### Task description
An exact transcript is needed of the material below, beginning at the line that contains "Where should I click to: Click" and continuing through its last line; nothing else should appear.

### Extracted material

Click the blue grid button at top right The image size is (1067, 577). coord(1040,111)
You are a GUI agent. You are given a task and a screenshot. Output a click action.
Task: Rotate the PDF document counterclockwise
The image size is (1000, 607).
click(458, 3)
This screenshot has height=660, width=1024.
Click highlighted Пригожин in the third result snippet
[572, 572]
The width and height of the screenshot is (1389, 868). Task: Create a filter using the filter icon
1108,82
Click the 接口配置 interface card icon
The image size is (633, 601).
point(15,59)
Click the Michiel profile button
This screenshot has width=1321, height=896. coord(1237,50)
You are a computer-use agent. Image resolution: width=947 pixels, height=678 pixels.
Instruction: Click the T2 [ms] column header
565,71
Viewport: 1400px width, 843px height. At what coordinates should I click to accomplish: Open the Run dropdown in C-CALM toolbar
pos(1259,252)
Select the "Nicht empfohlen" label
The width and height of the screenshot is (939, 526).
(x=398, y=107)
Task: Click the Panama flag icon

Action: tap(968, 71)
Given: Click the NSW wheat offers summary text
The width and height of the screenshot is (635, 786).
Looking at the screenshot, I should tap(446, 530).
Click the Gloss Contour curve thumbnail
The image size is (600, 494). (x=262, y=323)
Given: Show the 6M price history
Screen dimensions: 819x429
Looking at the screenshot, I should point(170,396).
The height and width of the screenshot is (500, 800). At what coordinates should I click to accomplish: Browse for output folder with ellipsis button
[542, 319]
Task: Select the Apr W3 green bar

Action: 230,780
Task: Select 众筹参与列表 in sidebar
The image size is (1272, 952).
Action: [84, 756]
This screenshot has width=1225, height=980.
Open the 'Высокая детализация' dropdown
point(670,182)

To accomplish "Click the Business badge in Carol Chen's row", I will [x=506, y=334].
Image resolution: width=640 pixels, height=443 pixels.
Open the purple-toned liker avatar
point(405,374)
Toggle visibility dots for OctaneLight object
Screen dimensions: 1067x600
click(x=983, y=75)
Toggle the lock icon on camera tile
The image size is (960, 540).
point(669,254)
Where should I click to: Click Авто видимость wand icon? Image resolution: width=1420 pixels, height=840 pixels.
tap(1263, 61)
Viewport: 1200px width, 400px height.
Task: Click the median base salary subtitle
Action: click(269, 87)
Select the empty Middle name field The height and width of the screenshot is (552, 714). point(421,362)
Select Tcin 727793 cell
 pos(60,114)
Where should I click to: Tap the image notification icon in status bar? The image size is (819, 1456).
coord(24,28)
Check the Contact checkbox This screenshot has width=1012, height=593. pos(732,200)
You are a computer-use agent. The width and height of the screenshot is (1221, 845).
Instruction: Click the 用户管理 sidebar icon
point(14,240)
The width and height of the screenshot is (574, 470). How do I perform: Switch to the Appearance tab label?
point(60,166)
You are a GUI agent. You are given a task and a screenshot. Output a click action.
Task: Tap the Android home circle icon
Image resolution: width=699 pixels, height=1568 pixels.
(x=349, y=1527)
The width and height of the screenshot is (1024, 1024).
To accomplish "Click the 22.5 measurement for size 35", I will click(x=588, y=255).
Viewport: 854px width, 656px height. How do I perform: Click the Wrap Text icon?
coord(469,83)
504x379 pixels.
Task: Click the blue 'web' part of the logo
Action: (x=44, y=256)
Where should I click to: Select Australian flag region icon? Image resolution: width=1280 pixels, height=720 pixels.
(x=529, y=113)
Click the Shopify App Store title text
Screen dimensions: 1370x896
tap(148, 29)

### Task output
Where should I click to: Click Авто видимость wand icon? Image resolution: width=1420 pixels, height=840 pixels.
tap(1263, 61)
Viewport: 1200px width, 400px height.
Task: Click the median base salary subtitle
Action: click(269, 87)
Select the empty Middle name field The height and width of the screenshot is (552, 714). point(421,362)
Select Tcin 727793 cell
 pos(60,114)
Where should I click to: Tap the image notification icon in status bar? The image size is (819, 1456).
coord(24,28)
Check the Contact checkbox This screenshot has width=1012, height=593. pos(732,200)
You are a computer-use agent. The width and height of the screenshot is (1221, 845).
Instruction: Click the 用户管理 sidebar icon
point(14,240)
The width and height of the screenshot is (574, 470). How do I perform: Switch to the Appearance tab label?
point(60,166)
You are a GUI agent. You are given a task and a screenshot. Output a click action.
Task: Tap the Android home circle icon
Image resolution: width=699 pixels, height=1568 pixels.
(x=349, y=1527)
The width and height of the screenshot is (1024, 1024).
To accomplish "Click the 22.5 measurement for size 35", I will click(x=588, y=255).
Viewport: 854px width, 656px height. How do I perform: Click the Wrap Text icon?
coord(469,83)
504x379 pixels.
Task: Click the blue 'web' part of the logo
Action: (x=44, y=256)
Where should I click to: Select Australian flag region icon? Image resolution: width=1280 pixels, height=720 pixels.
(x=529, y=113)
Click the Shopify App Store title text
Screen dimensions: 1370x896
tap(148, 29)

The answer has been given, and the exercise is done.